Mittwoch, 08.11.2017, 17:11 Uhr

20 Euro werden bei Knöllchen fällig, doch bei Supermarkt-Kunden und Patienten der Praxis in dem Gebäudekomplex werde Kulanz walten gelassen, hieß es.
20 Euro werden bei Knöllchen fällig, doch bei Supermarkt-Kunden und Patienten der Praxis in dem Gebäudekomplex werde Kulanz walten gelassen, hieß es. Foto: di

Er hat lange gerungen, gehadert mit diesem Schritt. Bis zu einem Schockerlebnis. Es war ein Donnerstag im Februar, als Andreas Tinz morgens keinen einzigen freien Parkplatz vor seinem Edeka-Supermarkt vorfand. Was aber nicht bedeutete, dass der Laden voller Kunden war. Vielmehr wurden einige der Stellplätze regelmäßig „zweckentfremdet“, wie der Einzelhändler schildert. Er musste die Reißleine ziehen. Jetzt wird die Fläche bewirtschaftet, es hagelt auch regelmäßig Knöllchen. Dabei lassen die Parkwächter und der Supermarkt-Chef jedoch Kulanz walten, wenn es sich um seine Kunden oder Patienten der Arztpraxis handelt, beteuert Tinz.

Diese Regeln gelten auf dem Edeka-Parkplatz.

Diese Regeln gelten auf dem Edeka-Parkplatz. Foto: di

„Ich hatte keine Alternative“, betont der Unternehmer, der auf WN-Anfrage eine erste Bilanz der neuen Regelung zieht: Danach muss in jedem Wagen eine Parkscheibe liegen und die Höchstparkdauer ist auf eineinhalb Stunden begrenzt.
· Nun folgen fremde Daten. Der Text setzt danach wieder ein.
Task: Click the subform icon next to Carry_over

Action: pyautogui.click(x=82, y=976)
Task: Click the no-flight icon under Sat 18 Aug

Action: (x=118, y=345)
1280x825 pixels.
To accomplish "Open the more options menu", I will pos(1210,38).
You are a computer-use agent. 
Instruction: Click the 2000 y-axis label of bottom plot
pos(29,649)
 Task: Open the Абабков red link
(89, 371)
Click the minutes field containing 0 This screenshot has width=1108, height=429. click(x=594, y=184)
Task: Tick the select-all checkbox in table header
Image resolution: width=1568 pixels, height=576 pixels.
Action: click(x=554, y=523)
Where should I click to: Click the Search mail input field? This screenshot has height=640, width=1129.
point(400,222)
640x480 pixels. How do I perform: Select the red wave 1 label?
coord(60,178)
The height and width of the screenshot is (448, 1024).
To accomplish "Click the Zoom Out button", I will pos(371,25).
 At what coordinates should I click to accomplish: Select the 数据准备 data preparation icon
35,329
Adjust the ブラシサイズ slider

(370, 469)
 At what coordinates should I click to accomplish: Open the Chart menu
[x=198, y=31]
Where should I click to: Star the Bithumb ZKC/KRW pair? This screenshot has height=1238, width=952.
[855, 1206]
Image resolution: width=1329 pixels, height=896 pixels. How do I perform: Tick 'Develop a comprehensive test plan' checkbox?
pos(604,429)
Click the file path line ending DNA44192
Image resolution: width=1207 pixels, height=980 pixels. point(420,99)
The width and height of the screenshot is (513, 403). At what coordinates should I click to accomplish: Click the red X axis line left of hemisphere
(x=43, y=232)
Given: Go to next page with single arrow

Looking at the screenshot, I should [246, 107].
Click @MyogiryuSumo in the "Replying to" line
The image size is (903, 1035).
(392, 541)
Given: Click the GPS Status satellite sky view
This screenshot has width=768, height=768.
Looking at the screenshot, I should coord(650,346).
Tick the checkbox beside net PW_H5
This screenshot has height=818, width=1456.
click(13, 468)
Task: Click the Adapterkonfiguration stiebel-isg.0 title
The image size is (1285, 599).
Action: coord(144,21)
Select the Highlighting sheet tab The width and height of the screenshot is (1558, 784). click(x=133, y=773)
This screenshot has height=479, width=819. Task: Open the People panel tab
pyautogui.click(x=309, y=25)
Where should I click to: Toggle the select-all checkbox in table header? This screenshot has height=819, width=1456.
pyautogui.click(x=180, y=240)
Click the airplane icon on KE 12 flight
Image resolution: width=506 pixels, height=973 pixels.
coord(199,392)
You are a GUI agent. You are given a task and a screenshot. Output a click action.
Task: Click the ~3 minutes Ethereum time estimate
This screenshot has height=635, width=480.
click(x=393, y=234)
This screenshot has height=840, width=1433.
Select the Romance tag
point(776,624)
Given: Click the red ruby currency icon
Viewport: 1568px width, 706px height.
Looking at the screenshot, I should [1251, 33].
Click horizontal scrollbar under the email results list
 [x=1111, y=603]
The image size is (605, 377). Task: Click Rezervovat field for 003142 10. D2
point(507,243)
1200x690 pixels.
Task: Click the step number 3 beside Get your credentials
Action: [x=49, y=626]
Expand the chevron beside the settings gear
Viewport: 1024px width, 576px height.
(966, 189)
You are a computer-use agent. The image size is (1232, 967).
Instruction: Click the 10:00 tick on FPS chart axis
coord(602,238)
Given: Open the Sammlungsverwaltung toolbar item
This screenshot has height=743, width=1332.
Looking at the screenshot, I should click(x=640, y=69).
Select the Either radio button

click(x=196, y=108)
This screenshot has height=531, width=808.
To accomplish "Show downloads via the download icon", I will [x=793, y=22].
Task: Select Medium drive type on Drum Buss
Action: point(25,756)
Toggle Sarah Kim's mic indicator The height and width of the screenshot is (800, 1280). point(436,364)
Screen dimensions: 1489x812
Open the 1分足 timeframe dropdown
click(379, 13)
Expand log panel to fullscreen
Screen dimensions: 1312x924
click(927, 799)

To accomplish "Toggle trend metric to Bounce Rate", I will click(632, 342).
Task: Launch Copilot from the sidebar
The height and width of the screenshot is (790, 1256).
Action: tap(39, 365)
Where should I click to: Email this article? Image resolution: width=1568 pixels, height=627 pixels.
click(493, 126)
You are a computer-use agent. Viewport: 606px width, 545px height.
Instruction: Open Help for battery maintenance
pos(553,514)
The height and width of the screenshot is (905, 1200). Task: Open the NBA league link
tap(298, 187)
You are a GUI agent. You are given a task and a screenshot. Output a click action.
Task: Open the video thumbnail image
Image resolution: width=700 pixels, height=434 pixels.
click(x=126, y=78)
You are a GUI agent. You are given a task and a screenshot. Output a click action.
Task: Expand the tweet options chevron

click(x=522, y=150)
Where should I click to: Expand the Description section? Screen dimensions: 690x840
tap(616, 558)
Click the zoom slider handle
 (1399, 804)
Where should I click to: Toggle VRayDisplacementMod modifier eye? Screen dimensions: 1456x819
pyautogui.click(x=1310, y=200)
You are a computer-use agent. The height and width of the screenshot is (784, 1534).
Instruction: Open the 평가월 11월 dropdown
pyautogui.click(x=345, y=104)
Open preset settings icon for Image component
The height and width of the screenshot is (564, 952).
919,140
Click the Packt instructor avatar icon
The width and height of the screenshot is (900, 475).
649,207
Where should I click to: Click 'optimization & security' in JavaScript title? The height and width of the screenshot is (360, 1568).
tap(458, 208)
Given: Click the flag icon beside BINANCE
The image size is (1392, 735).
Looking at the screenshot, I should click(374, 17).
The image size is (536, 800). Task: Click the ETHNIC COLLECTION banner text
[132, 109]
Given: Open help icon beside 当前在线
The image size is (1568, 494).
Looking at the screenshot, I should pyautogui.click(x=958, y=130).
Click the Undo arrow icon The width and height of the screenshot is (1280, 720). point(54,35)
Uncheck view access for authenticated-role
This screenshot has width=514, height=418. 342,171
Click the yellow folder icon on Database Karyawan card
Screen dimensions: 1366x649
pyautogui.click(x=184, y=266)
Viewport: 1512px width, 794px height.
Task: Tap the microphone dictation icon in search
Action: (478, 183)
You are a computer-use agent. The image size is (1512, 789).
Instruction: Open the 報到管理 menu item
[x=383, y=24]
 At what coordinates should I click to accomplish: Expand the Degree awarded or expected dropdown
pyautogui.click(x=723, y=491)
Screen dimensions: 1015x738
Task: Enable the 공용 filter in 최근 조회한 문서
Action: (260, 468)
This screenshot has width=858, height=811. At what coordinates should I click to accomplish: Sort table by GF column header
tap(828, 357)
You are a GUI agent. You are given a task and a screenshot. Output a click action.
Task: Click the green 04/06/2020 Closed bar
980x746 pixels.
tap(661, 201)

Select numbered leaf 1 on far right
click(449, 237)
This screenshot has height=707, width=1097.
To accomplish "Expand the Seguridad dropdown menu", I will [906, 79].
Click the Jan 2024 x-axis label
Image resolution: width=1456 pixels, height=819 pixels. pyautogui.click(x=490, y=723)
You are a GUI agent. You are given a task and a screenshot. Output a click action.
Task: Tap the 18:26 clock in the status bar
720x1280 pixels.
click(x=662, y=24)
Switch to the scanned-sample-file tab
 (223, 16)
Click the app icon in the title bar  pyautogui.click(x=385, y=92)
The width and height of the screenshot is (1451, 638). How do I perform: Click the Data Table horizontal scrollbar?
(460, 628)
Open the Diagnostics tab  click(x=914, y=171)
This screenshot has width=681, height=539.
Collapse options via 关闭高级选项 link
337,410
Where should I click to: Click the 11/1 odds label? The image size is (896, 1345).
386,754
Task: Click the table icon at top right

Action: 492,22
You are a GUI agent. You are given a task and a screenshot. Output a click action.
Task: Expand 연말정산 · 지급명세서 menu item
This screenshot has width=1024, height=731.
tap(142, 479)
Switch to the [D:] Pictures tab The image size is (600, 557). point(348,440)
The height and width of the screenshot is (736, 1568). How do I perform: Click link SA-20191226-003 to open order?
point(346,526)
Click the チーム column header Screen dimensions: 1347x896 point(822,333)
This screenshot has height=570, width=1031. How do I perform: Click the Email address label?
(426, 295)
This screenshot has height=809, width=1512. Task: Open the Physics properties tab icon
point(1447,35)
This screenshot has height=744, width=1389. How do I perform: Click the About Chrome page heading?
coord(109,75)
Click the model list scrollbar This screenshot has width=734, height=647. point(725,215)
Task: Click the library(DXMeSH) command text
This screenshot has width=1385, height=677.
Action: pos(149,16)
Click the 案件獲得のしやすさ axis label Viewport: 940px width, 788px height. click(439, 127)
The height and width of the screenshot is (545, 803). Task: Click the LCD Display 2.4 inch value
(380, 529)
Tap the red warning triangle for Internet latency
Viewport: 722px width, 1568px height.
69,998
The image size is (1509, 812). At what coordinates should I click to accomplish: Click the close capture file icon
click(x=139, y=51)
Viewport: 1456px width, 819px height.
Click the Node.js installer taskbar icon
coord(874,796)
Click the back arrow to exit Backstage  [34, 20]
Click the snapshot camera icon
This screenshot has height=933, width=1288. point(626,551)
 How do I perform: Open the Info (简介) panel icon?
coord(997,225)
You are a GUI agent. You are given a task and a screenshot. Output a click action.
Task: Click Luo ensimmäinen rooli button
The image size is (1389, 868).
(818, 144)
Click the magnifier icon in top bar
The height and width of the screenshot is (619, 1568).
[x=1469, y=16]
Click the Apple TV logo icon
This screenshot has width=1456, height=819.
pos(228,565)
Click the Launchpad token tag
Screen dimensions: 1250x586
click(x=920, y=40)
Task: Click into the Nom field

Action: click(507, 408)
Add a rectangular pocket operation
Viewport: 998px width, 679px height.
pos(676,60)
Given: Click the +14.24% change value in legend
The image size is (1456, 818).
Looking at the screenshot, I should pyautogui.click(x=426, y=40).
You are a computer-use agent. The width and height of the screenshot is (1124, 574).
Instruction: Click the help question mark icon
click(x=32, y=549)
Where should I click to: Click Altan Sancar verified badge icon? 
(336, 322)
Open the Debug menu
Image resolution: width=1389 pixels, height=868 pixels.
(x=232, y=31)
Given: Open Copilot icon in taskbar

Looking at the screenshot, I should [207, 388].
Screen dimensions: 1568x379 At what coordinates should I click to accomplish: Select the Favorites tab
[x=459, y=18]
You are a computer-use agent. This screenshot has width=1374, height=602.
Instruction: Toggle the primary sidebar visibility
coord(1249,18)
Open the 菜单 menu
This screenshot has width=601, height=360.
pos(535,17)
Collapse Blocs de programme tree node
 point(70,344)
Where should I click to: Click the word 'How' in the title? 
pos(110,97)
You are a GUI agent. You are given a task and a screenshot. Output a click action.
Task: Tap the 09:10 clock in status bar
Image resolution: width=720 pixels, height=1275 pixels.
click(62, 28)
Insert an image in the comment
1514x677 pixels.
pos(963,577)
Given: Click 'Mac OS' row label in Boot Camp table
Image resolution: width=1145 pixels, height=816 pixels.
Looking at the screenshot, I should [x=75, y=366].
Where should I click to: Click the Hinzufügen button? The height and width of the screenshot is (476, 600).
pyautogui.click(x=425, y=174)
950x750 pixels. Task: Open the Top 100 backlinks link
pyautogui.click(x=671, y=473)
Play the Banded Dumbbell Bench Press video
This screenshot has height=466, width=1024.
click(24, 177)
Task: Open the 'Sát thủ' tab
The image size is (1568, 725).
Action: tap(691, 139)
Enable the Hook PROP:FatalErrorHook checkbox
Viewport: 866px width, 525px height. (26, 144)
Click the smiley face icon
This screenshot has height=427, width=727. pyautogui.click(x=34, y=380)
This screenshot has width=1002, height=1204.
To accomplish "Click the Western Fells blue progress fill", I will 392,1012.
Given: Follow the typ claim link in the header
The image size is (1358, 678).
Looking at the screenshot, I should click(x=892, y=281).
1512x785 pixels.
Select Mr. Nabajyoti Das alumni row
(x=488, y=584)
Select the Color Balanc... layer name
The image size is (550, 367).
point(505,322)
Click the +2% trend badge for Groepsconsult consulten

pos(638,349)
Appelle allein reichten nicht

Bevor die neue Vorgabe „scharf geschaltet“ wurde, hat der Edeka-Händler diese per Aushang angekündigt. Eine Veränderung des Gewohnten, wonach die private Stellfläche jahrzehntelang wie ein öffentlicher, aber nicht reglementierter Parkplatz betrachtet worden war. Mitarbeiter von Einrichtungen, Praxen und Betrieben aus dem Supermarkt-Komplex an der Münsterstraße und Nachbargebäuden blockierten zahlreiche Parkplätze, berichtet Tinz. Mit Appellen sei diesem Problem nicht beizukommen gewesen, so der Händler, der darauf angewiesen ist, dass seine Kunden vor dem Laden eine Lücke finden.

Veränderung sorgt für Aufregung

Ohne Aufregung ging der Wandel nicht vonstatten. „Es war ziemlich emotional“, fasst Tinz die Reaktionen bei Bürgern und Kunden zusammen. Manche von ihnen hätten sich auch erbost verabschiedet und schlügen nun einen weiten Bogen um den Supermarkt, nachdem sie aufgefordert worden waren, die neue Regelung zu befolgen oder gar zur Kasse gebeten wurden. 20 Euro werden fällig, wenn eine Parkscheibe fehlt oder das zeitliche Limit überschritten wird.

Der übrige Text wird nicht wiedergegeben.